Start of Data in this exercise

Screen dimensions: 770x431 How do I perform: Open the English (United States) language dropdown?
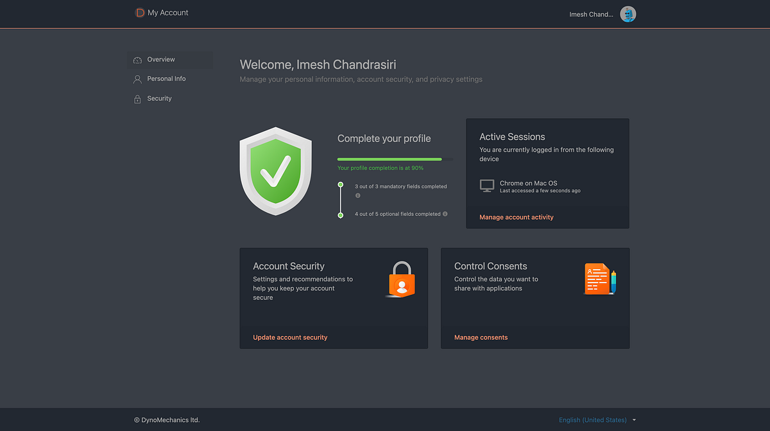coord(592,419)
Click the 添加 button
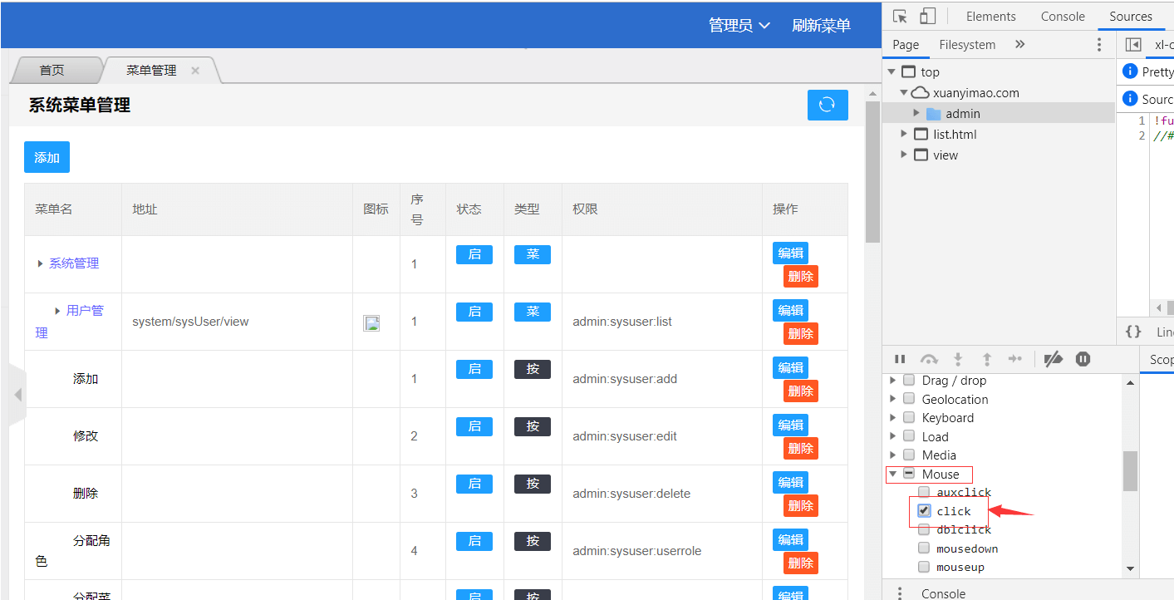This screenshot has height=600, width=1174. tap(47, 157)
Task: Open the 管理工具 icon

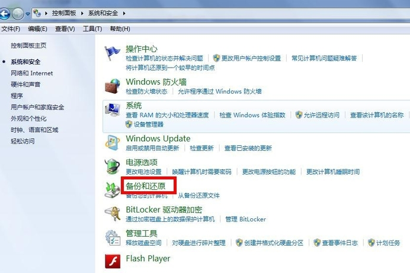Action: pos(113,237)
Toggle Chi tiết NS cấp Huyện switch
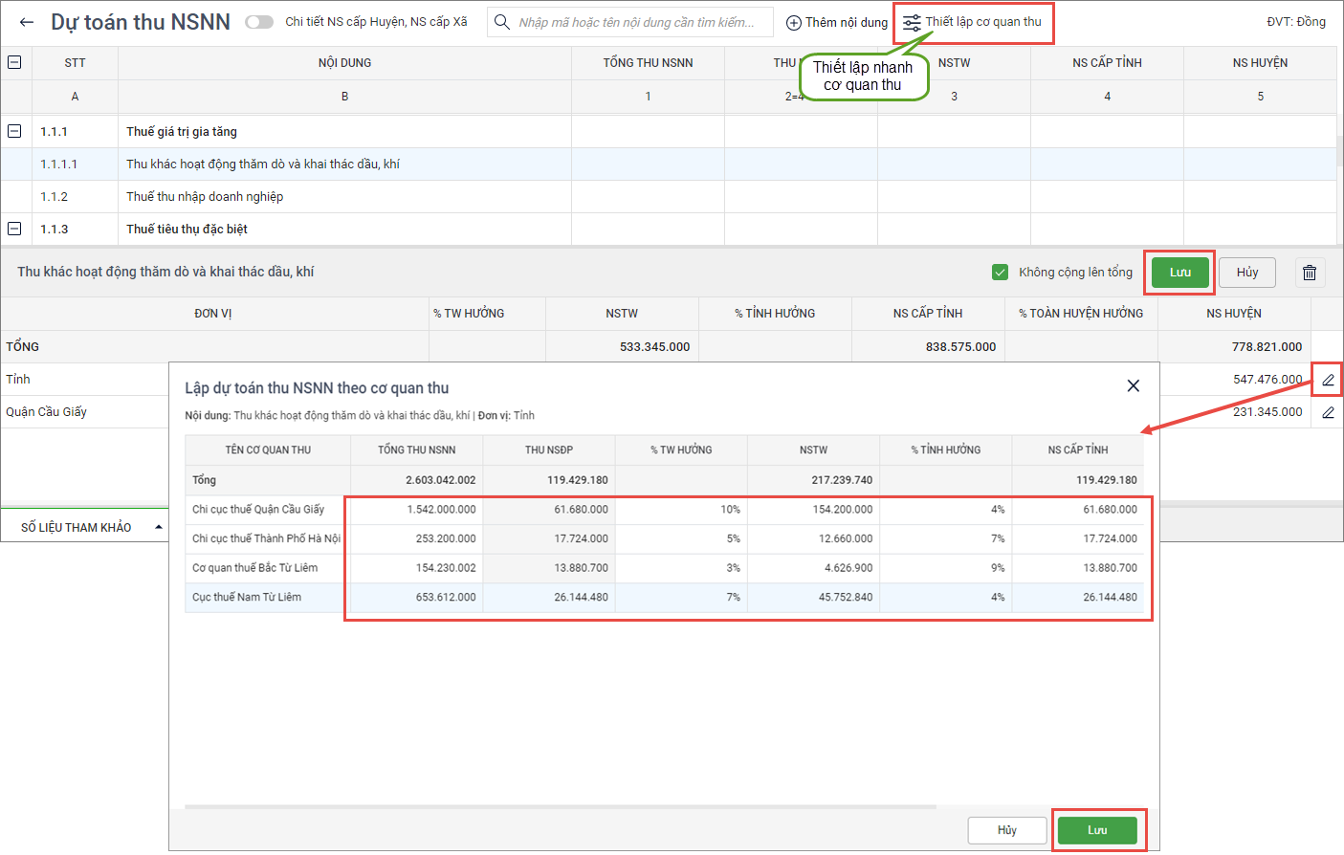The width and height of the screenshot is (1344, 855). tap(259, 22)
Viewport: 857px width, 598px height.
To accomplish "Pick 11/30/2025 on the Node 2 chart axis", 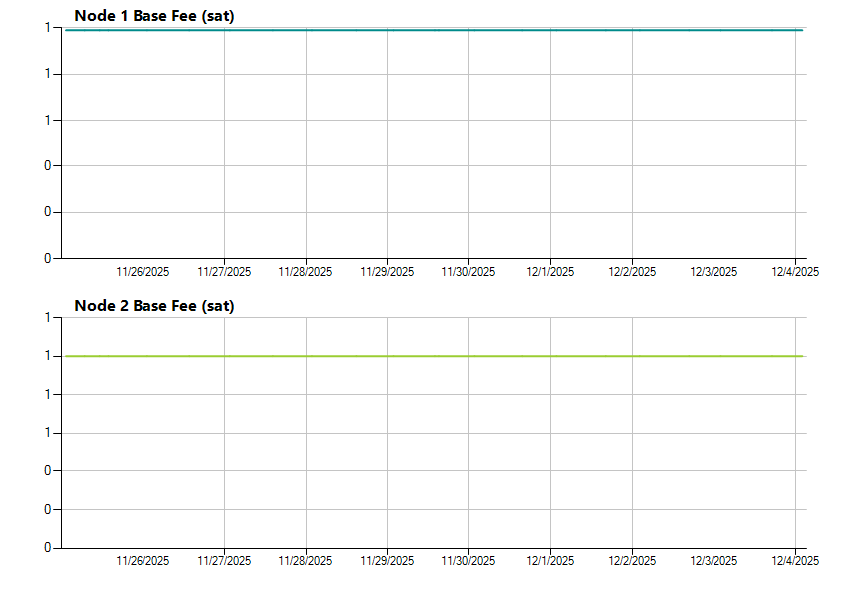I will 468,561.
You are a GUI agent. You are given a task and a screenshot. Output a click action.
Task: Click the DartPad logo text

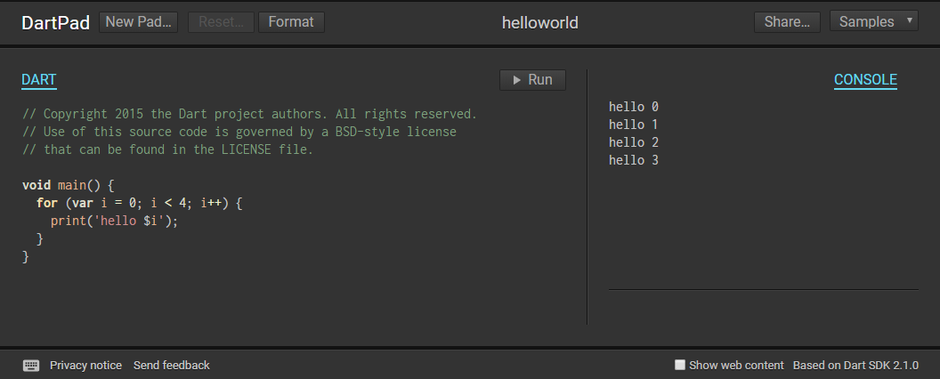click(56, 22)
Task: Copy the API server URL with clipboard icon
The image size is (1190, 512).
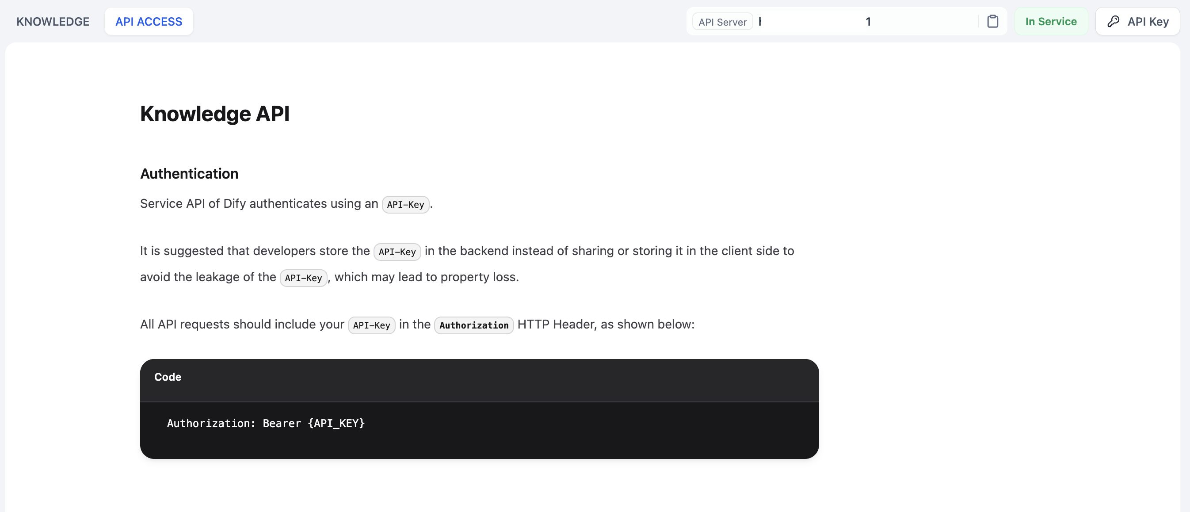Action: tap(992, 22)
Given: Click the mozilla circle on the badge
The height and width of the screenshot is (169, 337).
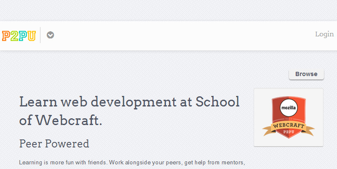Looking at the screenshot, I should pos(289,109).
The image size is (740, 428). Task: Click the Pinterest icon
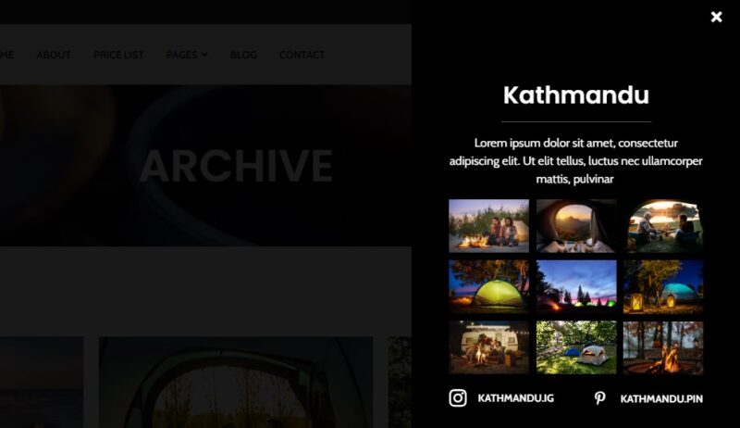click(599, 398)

End of Data in this exercise

* Problem details
Reproduce the items word for word, from the line containing "Given: Click the mozilla circle on the badge" through the last line of the items. Omit the pictures.

* Exercise output
Given: Click the mozilla circle on the badge
The height and width of the screenshot is (169, 337).
Looking at the screenshot, I should pos(289,109).
The image size is (740, 428). Task: Click the Pinterest icon
click(599, 398)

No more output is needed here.